**RECORDS TO USE**
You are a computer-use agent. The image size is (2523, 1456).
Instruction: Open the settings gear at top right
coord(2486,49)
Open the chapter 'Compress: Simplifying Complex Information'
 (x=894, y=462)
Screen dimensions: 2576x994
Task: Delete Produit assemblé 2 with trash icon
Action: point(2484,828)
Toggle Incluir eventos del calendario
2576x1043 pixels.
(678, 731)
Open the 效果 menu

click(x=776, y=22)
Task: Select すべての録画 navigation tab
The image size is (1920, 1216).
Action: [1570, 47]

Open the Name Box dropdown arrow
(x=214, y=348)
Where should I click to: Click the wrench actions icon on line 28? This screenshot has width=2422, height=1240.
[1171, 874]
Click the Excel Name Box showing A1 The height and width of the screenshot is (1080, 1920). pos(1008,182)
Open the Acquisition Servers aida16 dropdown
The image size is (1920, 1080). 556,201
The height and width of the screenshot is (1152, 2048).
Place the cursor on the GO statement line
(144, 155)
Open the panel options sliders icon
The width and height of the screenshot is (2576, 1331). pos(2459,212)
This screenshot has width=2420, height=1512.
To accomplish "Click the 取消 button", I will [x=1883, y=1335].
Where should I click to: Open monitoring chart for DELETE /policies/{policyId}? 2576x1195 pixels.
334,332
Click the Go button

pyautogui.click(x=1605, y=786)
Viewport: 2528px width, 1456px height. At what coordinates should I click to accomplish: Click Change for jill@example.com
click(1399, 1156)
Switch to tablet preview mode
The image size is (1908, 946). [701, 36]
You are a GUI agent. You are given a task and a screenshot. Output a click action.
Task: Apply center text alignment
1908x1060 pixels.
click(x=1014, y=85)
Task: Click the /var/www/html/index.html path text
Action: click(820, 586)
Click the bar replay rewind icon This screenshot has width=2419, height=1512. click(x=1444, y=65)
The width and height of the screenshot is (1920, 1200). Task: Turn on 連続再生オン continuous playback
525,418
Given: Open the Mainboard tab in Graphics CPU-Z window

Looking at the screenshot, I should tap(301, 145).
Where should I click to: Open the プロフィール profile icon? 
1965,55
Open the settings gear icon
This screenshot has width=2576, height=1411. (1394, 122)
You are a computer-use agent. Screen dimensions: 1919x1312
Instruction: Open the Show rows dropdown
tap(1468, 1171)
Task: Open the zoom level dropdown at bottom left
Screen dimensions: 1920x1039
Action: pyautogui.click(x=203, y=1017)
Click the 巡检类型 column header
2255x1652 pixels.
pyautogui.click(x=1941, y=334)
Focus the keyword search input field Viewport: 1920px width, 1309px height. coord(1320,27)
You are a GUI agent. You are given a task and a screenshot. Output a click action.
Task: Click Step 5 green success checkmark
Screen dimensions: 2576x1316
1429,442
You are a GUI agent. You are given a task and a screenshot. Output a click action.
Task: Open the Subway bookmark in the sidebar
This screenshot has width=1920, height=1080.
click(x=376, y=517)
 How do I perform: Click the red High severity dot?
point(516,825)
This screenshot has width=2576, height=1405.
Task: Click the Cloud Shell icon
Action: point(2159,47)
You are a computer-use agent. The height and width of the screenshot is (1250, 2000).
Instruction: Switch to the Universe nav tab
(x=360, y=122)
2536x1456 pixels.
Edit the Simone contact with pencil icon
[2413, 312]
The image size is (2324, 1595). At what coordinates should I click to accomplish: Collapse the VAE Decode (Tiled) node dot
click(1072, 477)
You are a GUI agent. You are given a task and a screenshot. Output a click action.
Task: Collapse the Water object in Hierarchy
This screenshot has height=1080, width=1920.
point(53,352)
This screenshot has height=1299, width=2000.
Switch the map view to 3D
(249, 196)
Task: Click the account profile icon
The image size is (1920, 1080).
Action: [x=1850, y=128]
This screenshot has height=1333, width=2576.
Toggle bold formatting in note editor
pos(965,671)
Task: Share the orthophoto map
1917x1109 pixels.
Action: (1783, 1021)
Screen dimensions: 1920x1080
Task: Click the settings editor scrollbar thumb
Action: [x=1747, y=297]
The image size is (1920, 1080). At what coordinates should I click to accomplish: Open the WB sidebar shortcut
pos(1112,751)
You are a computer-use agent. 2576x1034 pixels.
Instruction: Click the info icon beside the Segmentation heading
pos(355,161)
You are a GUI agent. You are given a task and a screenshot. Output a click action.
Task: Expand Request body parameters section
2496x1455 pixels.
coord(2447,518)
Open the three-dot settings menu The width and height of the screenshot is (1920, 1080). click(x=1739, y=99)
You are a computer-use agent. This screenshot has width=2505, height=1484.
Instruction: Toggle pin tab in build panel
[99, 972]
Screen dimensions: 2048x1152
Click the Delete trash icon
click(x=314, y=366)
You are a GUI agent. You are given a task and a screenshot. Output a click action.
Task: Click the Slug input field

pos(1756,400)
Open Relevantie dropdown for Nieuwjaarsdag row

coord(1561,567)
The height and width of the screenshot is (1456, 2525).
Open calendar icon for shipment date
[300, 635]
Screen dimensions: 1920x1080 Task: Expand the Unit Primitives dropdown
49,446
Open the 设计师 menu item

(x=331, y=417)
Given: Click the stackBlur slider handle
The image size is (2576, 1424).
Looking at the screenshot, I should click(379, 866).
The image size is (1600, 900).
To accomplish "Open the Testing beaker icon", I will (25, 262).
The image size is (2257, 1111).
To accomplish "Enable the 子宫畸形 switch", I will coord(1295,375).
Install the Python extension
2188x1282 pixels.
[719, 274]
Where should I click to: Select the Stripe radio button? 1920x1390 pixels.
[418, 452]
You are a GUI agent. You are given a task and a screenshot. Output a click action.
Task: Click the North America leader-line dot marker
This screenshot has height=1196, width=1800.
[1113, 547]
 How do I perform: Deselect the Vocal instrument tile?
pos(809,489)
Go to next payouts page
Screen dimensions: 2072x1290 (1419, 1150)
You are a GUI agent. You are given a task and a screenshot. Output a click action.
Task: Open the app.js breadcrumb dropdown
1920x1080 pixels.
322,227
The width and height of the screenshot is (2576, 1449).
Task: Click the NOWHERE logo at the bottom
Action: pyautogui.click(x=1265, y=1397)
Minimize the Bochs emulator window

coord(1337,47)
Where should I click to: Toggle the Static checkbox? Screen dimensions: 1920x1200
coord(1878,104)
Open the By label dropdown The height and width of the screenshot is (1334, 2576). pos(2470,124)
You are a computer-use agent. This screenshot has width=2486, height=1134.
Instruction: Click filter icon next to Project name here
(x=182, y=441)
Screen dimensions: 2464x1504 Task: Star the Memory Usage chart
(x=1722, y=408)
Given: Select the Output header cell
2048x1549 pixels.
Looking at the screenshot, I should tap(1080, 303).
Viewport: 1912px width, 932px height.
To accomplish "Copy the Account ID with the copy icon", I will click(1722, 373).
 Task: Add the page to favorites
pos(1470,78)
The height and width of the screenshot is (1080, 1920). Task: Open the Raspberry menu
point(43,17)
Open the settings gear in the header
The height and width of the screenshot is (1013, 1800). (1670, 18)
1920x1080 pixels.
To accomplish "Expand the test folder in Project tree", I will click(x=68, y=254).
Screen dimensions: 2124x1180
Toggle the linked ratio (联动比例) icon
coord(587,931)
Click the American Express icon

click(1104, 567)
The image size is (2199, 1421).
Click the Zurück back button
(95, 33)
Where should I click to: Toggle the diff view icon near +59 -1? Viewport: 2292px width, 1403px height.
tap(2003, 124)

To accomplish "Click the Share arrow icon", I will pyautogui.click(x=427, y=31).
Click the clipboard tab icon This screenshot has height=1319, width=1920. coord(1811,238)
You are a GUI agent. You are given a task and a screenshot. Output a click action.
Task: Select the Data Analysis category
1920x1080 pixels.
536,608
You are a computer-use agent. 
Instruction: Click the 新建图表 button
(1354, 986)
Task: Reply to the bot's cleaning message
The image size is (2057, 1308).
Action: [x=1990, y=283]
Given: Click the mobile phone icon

**YOUR OBJECTIVE**
Provide solely the number of lines in the data that include the word "Share".

**OUTPUT**
2